Halaman:
>>>

Page 183 - Perspektif Agraria Kritis
P. 183
Perspektif Agraria Kritis
Pertama, hak atas tanah harus diperoleh dengan cara
yang benar secara hukum dan tidak menyalahi rasa keadilan.
Selama ini pemerintah dalam mengalokasikan aset agraria
sering mengabaikan aturan hukum dan prinsip keadilan karena
“dipengaruhi kepentingan sekelompok masyarakat tertentu
(para konglomerat dan pengusaha kelas kakap …).” Terhadap
kebijakan yang distortif semacam ini, Munas Mataram 2017
menegaskan bahwa:
“… negara boleh menganulir kebijakan
pemerintah sebelumnya yang telah memberikan
lahan kepada para konglomerat [secara
berlebihan] dengan pertimbangan
kemaslahatan.”
Kedua, keabsahan hak atas tanah berbanding lurus
dengan kewajiban pemegangnya untuk mengelola tanah itu
secara produktif dengan cara yang tidak merusak lingkungan.

<<<

Bagian Data:

>>>

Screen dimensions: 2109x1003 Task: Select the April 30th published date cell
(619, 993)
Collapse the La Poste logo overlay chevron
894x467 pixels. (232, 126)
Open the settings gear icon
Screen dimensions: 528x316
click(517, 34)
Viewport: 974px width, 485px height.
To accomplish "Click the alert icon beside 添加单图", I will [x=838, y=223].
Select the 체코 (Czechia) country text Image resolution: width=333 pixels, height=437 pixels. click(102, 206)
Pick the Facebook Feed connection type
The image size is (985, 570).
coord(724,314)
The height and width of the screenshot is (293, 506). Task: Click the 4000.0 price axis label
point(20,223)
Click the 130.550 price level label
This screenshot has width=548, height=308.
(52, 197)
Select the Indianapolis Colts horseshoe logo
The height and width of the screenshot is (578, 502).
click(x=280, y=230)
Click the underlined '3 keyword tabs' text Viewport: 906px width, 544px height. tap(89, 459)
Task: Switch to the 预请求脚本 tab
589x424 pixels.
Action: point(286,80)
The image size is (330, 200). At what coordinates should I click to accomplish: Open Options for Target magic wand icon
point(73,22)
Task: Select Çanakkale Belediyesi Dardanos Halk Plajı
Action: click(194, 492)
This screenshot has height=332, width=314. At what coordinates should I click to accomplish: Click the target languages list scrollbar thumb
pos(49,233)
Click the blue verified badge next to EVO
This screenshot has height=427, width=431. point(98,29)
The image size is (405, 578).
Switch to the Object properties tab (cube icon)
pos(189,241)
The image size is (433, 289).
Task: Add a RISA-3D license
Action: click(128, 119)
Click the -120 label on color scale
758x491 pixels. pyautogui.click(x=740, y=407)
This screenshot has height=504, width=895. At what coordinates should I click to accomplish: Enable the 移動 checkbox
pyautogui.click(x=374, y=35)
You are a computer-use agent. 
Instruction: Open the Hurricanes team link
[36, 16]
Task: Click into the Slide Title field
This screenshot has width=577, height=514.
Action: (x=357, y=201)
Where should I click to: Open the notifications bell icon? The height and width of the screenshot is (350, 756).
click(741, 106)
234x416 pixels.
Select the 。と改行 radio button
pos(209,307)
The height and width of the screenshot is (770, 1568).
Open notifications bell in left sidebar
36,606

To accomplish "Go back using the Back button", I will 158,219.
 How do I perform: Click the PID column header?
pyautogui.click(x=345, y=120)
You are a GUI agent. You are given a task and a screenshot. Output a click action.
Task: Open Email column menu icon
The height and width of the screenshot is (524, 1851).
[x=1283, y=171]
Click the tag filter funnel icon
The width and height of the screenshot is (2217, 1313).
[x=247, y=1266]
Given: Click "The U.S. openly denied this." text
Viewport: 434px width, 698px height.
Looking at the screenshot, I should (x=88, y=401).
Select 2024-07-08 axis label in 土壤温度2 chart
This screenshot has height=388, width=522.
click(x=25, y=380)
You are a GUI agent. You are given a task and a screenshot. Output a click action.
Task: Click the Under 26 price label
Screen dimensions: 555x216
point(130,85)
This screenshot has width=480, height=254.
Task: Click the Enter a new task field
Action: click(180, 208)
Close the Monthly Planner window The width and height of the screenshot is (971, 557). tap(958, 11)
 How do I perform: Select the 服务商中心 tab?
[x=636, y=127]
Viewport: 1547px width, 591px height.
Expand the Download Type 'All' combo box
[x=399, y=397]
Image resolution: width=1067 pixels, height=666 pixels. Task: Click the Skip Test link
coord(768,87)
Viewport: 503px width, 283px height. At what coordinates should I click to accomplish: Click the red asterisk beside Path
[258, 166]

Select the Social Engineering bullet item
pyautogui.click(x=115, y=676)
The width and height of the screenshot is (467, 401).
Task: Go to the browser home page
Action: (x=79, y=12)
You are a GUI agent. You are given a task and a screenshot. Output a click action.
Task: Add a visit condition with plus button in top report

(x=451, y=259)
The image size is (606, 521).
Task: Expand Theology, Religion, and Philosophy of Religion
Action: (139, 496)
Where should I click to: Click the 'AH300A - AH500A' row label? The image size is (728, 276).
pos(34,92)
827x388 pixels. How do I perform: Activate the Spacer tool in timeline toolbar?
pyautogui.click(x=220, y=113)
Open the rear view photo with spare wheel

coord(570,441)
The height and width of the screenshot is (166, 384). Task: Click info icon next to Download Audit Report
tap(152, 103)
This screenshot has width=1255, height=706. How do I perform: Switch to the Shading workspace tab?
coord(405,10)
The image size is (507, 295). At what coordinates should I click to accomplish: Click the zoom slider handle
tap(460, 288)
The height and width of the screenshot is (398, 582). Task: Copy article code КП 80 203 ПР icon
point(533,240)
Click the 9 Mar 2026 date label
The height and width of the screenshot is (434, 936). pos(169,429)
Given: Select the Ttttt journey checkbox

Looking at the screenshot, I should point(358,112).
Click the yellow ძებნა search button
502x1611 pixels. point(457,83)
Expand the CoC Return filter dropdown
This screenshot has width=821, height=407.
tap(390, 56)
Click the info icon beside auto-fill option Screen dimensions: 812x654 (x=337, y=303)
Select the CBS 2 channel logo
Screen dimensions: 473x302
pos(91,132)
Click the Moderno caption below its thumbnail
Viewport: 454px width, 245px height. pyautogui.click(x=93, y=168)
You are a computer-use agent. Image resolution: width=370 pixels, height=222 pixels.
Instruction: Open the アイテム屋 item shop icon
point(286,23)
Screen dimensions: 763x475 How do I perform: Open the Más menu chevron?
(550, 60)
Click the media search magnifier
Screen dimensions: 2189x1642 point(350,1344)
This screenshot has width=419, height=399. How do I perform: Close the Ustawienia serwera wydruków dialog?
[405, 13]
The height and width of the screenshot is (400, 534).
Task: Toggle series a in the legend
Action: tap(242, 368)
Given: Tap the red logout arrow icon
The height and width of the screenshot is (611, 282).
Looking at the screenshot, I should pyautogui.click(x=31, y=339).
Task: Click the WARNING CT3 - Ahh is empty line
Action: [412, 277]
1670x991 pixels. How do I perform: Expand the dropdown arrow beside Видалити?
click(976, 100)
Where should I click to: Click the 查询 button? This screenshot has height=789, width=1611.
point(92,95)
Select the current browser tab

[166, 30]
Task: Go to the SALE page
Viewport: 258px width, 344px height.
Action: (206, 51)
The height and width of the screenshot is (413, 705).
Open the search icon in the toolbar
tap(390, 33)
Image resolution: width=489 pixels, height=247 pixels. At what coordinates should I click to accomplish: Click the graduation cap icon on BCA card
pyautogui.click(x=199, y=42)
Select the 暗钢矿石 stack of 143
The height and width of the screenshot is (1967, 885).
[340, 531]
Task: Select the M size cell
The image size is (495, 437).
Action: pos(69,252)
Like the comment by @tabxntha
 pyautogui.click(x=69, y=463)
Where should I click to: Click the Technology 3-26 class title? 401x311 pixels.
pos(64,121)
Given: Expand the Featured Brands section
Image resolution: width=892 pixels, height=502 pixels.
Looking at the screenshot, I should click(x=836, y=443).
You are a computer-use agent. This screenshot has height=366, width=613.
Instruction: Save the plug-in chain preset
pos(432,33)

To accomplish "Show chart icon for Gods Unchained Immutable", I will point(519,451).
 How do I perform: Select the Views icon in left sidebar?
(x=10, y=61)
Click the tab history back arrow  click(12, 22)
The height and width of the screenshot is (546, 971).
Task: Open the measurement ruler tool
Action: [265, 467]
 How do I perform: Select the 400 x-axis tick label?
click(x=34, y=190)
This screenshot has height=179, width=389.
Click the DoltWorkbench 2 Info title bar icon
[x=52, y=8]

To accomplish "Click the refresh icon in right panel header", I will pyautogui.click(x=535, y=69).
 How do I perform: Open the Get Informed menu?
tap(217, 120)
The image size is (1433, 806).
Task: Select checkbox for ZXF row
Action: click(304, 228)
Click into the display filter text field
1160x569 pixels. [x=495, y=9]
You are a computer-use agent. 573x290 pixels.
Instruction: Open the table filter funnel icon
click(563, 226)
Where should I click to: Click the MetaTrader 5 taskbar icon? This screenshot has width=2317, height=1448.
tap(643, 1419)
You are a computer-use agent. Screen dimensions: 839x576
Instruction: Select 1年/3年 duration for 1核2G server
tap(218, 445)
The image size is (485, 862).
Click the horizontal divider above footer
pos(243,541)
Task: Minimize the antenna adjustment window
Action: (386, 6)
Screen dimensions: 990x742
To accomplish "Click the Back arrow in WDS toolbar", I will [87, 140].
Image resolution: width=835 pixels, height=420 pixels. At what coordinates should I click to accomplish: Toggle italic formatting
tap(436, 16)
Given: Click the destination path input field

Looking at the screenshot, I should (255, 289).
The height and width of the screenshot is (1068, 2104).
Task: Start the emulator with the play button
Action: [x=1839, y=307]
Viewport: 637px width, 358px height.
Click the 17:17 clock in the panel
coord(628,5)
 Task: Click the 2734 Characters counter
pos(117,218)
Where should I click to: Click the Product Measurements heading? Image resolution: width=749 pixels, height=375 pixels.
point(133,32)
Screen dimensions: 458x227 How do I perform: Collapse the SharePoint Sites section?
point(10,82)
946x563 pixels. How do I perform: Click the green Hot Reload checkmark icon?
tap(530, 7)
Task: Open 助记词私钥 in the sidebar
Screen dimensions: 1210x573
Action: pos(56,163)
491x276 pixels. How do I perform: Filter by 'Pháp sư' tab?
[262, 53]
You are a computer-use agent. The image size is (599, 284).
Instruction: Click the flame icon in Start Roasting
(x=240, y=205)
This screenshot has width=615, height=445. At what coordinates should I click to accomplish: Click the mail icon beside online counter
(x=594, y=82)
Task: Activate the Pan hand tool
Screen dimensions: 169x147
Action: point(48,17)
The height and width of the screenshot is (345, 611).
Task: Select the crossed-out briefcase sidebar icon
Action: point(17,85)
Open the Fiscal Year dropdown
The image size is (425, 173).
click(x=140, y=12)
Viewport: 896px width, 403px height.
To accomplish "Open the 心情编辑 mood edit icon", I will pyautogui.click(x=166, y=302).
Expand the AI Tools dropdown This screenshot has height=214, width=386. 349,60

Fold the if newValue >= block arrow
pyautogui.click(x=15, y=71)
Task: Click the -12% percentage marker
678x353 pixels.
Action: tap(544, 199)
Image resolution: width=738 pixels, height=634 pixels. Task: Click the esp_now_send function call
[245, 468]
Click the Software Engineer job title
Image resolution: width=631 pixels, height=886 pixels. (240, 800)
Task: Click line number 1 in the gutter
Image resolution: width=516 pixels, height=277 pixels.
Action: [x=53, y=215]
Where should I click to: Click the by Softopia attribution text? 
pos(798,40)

<<<

Persyaratan:
**A)** Tulis ulang persis satu bagian dari halaman tentang hak atas tanah: mulai pada kata-kata "Selama ini pemerintah" dan berhenti setelah "tidak merusak lingkungan.".
**B)** Menurut halaman tentang hak atas tanah, keabsahan hak atas tanah berbanding lurus dengan apa?

Pembahasan Jawaban:
**A)**
Selama ini pemerintah dalam mengalokasikan aset agraria
sering mengabaikan aturan hukum dan prinsip keadilan karena
“dipengaruhi kepentingan sekelompok masyarakat tertentu
(para konglomerat dan pengusaha kelas kakap …).” Terhadap
kebijakan yang distortif semacam ini, Munas Mataram 2017
menegaskan bahwa:
“… negara boleh menganulir kebijakan
pemerintah sebelumnya yang telah memberikan
lahan kepada para konglomerat [secara
berlebihan] dengan pertimbangan
kemaslahatan.”
Kedua, keabsahan hak atas tanah berbanding lurus
dengan kewajiban pemegangnya untuk mengelola tanah itu
secara produktif dengan cara yang tidak merusak lingkungan.

**B)** Dengan kewajiban pemegangnya untuk mengelola tanah itu secara produktif dengan cara yang tidak merusak lingkungan.